We are given that $$f$$ is a convex function and is $$w^{*}$$-lower semi-continuous. For a convex function $$f$$, its Fréchet derivative $$f'(x^{*})$$ can be viewed as the pointwise limit of difference quotients. Specifically, for any direction $$h \in X^{*}$$, the value of the derivative is given by a limit process:

$$f'(x^{*})(h) = \lim_{t \to 0^+} \frac{f(x^{*}+th) - f(x^{*})}{t}$$

Let $$g_t(h) = \frac{f(x^{*}+th) - f(x^{*})}{t}$$. Since $$f$$ is convex, each function $$g_t$$ is also convex. Furthermore, because $$f$$ is $$w^{*}$$-lower semi-continuous, each $$g_t$$ is also $$w^{*}$$-lower semi-continuous. A fundamental property in convex analysis is that the pointwise limit of a sequence (or net) of $$w^{*}$$-lower semi-continuous convex functions is itself $$w^{*}$$-lower semi-continuous. Thus, $$f'(x^{*})$$ as a function from $$X^{*}$$ to $$\mathbb{R}$$ is $$w^{*}$$-lower semi-continuous.

**step3 Deduce $$w^{*}$$-Continuity from Linearity and $$w^{*}$$-Lower Semi-Continuity**

We know that $$f'(x^{*})$$ is a linear functional. A linear functional that is $$w^{*}$$-lower semi-continuous must also be $$w^{*}$$-continuous. To see this, if $$L$$ is a linear functional and is $$w^{*}$$-lower semi-continuous, then for any real number $$c$$, the set $$\{y^{*} \in X^{*} : L(y^{*}) \le c\}$$ is $$w^{*}$$-closed. Since $$L$$ is linear, $$-L$$ is also a linear functional. If $$L$$ is $$w^{*}$$-lower semi-continuous, then $$-L$$ is also $$w^{*}$$-lower semi-continuous. This implies that the set $$\{y^{*} \in X^{*} : -L(y^{*}) \le c\}$$, which is equivalent to $$\{y^{*} \in X^{*} : L(y^{*}) \ge -c\}$$, is also $$w^{*}$$-closed. Since both $$\{y^{*} : L(y^{*}) \le c\}$$ and $$\{y^{*} : L(y^{*}) \ge c\}$$ are $$w^{*}$$-closed (by changing $$c$$ to $$-c$$ in the second set), their intersection, $$\{y^{*} : L(y^{*}) = c\}$$, is also $$w^{*}$$-closed. This property characterizes $$w^{*}$$-continuous linear functionals. Therefore, $$f'(x^{*})$$ is a $$w^{*}$$-continuous linear functional on $$X^{*}$$.
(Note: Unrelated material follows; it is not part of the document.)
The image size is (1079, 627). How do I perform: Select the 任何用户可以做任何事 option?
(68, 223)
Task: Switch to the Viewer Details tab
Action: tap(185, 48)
**step4 Apply Theorem 4.44**

Theorem 4.44 (a standard result in functional analysis, sometimes referred to as the characterization of $$w^{*}$$-continuous functionals or a consequence of the canonical embedding) states that a linear functional $$\phi \in X^{**}$$ is $$w^{*}$$-continuous on $$X^{*}$$ if and only if $$\phi$$ is an element of $$X$$ via the canonical embedding. More precisely, for any $$w^{*}$$-continuous linear functional $$\phi: X^* \to \mathbb{R}$$, there exists a unique element $$x_0 \in X$$ such that $$\phi(y^*) = y^*(x_0)$$ for all $$y^* \in X^*$$. This means $$\phi$$ belongs to the image of the canonical embedding of $$X$$ into $$X^{**}$$, effectively identifying $$\phi$$ with $$x_0 \in X$$.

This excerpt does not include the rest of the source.